Ömer Hayyam’ın ülkesi, tarihte ki ilk suikastçı tarikatına ev sahipliği yapmış 2500 yıllık bir kozmopolitin başkenti İran. Adını sıkça duyduğumuz, Bush’un “şer ülkesi” ilan ettiği teokratik bir İslam Cumhuriyeti. Peki bu ülke hakkında ne biliyoruz?
Metis Yayınları’ndan çıkan Columbia Üniversitesi’nde İran Araştırmaları ve Karşılaştırmalı Edebiyat profesörü olan Hamid Dabashi’nin bu kitabı işte tam olarak bu noktaya parmak basıyor.
Kitabın sonuna geldiğinizde, İran hakkında ABD Dışişleri, CIA, Pentagon, Johns Hopkins Üniversitesi Paul H. Nitze Gelişmiş Uluslararası Araştırmalar Okulu, Hoover Enstitüsü, Heritage Vakfı ve beş yeni muhafazakar beyin takımının – İran İslam Cumhuriyetindeki İslami Rehberlik ve İslam Kültürü Bakanlığının da bunlara dahil olduğunu eklemeye lüzum görmüyorum- bildiklerinin toplamından daha fazlasını bileceğinize sizi temin ederim.
Kitabı detaylı olarak incelemeden önce İran’ın 200 yıllık tarihini anlattığını söylemek istiyorum.
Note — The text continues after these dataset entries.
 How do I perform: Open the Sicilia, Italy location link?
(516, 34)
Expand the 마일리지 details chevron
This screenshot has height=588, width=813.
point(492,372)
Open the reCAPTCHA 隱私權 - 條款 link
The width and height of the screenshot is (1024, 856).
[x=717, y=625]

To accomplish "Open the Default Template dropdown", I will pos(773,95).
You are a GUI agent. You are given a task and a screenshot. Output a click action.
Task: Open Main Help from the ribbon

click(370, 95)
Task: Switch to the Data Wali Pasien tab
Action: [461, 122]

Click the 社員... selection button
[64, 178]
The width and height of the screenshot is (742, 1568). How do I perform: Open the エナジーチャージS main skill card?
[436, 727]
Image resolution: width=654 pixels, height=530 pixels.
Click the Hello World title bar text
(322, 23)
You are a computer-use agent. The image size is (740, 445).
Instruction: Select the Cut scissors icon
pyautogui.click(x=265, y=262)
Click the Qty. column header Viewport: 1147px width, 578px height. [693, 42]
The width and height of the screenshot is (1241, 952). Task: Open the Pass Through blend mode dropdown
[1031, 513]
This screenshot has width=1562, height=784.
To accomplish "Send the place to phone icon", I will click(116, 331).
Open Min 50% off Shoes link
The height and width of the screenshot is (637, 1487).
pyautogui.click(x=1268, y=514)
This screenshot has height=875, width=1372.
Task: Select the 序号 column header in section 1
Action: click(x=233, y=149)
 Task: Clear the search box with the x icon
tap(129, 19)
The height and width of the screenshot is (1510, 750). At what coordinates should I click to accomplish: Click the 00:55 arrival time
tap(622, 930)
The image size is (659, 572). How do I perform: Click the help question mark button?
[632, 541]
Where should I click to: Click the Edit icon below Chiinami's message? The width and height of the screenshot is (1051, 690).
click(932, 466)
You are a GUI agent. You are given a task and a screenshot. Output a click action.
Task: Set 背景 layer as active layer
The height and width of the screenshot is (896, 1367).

Giriş bölümünde yazarında belirttiği
gibi çözümlenmemiş sorunları tartışmaya açan bir kitap. Kitabı yazma amacının İran’ın savaşçı bir gelenek ile kendine yabancı bir modernlik arasına sıkışmış bir ülke kategorisinden çıkarmak olduğunu belirtiyor.
İlk bölümde “ulus” kavramına yeni bir eleştiri getiriyor Dabashi. “Çok odaklı bir kültürün zorla uluslaştırılması, bilgilenme açısından sömürgecilikten geri kalmadığı gibi, ayrıntılara bakıldığında ırkçılıktan farklı değildir.” Ulusal ve milliyetçi tarih yazımının kırılma noktası olarak da Sasani hanedanın yenildiği 658 yılını işaret ediyor. Bu bölümde de kitabın neredeyse tamamına yayılan İran’da ki kadın hakları sorununa bir eleştiri var. Ayrıca yazar İranlıların diğer Arap ülkeleriyle bir tutulmasını da eleştirilerine ekliyor.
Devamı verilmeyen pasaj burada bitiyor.